**SELECTION:**
○ ○ ○ ○ ○ ○ ○
SemType is a schema language for defining knowledge graphs in terms of reusable, versioned, semantic types. Each schema includes human-readable documentation (names, descriptions) alongside machine-checkable constraints that validators enforce against data.

The language was initially conceived as a JSON Schema meta-schema. During the development of its predecessor, the Block Protocol Type System, this approach proved insufficient: a JSON Schema meta-schema can validate the structural shape of SemType documents, but is unable to enforce or define its semantic constituents. SemType is therefore defined as a standalone schema language, which is able to express its structural constraints through the use of a JSON meta-schema. Consequently, it uses vocabulary with similar semantics to that of JSON Schema, but extends it in several areas.

SemType supersedes the Block Protocol Type System and the Graph Module 0.3 draft specification. It is used by HASH and related open-source technologies, including hgres.

Overview

SemType separates ontology from knowledge. An ontology is a set of versioned type definitions (data types, property types, entity types) that describe what kinds of data are considered valid. Knowledge is the set of records (entities, with their property values and link data) that claim to conform to those definitions. This separation allows types to be defined once, published at stable URLs, and referenced by any number of independent producers (implementations that create or modify ontology or knowledge records) and consumers (implementations that read them, whether to validate, display, query, or further process).
○ ○ ○ ○ ○ ○ ○
**DATASET EXCERPTS:**
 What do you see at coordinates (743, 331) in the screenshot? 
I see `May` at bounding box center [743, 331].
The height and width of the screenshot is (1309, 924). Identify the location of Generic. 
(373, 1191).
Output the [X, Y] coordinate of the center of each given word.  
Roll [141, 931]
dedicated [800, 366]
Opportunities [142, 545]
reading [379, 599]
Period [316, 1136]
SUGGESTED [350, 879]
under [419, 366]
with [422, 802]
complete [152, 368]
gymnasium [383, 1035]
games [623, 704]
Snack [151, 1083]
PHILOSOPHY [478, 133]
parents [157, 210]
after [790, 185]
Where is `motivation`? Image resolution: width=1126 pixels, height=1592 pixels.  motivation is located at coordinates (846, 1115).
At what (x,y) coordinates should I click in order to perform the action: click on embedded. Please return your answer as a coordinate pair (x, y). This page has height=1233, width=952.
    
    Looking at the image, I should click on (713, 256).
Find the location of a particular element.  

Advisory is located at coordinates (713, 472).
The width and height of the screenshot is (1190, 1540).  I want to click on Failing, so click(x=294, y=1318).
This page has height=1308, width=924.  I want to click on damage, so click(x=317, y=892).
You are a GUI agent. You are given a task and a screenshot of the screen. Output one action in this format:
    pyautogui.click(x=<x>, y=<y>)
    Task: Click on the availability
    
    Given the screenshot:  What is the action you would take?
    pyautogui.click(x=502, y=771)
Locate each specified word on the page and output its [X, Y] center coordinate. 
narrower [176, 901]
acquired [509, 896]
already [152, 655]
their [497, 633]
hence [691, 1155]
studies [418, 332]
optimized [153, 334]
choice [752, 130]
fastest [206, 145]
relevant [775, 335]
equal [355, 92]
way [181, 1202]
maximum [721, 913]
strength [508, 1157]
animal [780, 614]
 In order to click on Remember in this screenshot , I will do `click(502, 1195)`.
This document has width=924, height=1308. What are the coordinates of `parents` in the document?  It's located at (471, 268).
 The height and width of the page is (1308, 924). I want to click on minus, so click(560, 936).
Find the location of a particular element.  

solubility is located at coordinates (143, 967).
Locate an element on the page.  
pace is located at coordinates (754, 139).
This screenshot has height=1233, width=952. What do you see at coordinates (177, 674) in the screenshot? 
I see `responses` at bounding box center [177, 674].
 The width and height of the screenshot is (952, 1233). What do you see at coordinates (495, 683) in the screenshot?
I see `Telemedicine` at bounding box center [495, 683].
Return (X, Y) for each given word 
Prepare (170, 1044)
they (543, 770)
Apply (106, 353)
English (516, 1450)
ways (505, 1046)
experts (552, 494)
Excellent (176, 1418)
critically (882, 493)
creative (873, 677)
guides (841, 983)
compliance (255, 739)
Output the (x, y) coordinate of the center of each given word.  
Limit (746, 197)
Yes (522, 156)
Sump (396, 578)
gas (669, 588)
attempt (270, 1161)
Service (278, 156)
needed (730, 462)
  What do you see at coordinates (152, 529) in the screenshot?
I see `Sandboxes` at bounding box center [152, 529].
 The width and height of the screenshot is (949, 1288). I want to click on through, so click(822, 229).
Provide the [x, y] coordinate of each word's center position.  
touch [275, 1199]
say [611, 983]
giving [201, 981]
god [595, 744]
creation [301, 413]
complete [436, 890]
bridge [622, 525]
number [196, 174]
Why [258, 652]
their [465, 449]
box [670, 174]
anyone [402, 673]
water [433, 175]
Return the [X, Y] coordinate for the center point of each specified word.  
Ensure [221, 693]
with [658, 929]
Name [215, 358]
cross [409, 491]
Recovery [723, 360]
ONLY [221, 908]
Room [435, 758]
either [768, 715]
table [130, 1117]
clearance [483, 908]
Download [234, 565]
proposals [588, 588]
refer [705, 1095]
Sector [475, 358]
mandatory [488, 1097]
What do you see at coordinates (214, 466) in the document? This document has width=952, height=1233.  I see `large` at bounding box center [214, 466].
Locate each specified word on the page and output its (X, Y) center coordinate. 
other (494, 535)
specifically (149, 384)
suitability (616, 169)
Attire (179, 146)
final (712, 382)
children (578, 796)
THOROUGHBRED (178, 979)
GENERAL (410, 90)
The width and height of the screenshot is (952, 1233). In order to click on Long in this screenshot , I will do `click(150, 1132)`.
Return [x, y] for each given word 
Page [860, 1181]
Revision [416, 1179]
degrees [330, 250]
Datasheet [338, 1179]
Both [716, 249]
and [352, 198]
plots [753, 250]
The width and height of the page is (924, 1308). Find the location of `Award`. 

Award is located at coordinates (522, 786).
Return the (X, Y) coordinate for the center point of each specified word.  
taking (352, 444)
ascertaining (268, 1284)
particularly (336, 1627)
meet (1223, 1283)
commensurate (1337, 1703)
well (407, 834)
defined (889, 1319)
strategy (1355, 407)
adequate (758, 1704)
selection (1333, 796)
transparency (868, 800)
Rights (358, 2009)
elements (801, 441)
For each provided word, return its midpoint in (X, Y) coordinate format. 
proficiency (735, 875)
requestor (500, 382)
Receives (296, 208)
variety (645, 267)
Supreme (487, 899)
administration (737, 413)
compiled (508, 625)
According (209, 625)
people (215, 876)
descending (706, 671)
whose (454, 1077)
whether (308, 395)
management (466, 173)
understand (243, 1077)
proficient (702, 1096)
○ ○ ○ ○ ○ ○ ○
**REQUIRED TASK 1:** Which two earlier specifications does SemType supersede, according to the SemType text?
**REQUIRED TASK 2:** Go on with the SemType text from the point where it stops.

**EXERCISE ANSWER 1:** The Block Protocol Type System and the Graph Module 0.3 draft specification.

**EXERCISE ANSWER 2:**
Ontology

An ontology is a collection of versioned type definitions that together describe what kinds of data a system considers valid. Each definition is a JSON object identified by a stable URL, and each is classified as one of three type kinds:

Data types
Describe the admissible shape and constraints of primitive or JSON values: strings, numbers, arrays, objects, booleans, and null.
Property types
Describe reusable semantic attributes by referencing data types or composing other property types inside object and array shapes.
Entity types
Describe complete records with property requirements and outgoing link constraints.

All three type kinds share a common set of fields:

kind
REQUIRED. String. The type kind: "dataType", "propertyType", or "entityType".
$schema
OPTIONAL. String (URL). A reference to the meta-schema for the given kind. When present, it MUST identify a valid JSON meta-schema that defines the provided kind.
$id
REQUIRED. String (versioned URL). A persistent identifier for this type definition. See type identifiers.
title
REQUIRED. String. A human-readable name for the type.
titlePlural
OPTIONAL. String. The plural form of title, for use in interfaces that display collections.
description
REQUIRED. String. A human-readable summary of the type's purpose and semantics.

Type references

A type reference is a JSON object with a single $ref field whose value is a versioned URL identifying the referenced type. No additional fields are permitted on a type reference object.

Type reference
{ "$ref": "https://2.ravana69.workers.dev:443/https/example.com/@alice/types/data-type/temperature-celsius/v/1" }

The terms data type reference, property type reference, and entity type reference denote type references whose $ref URL identifies a type of the corresponding kind.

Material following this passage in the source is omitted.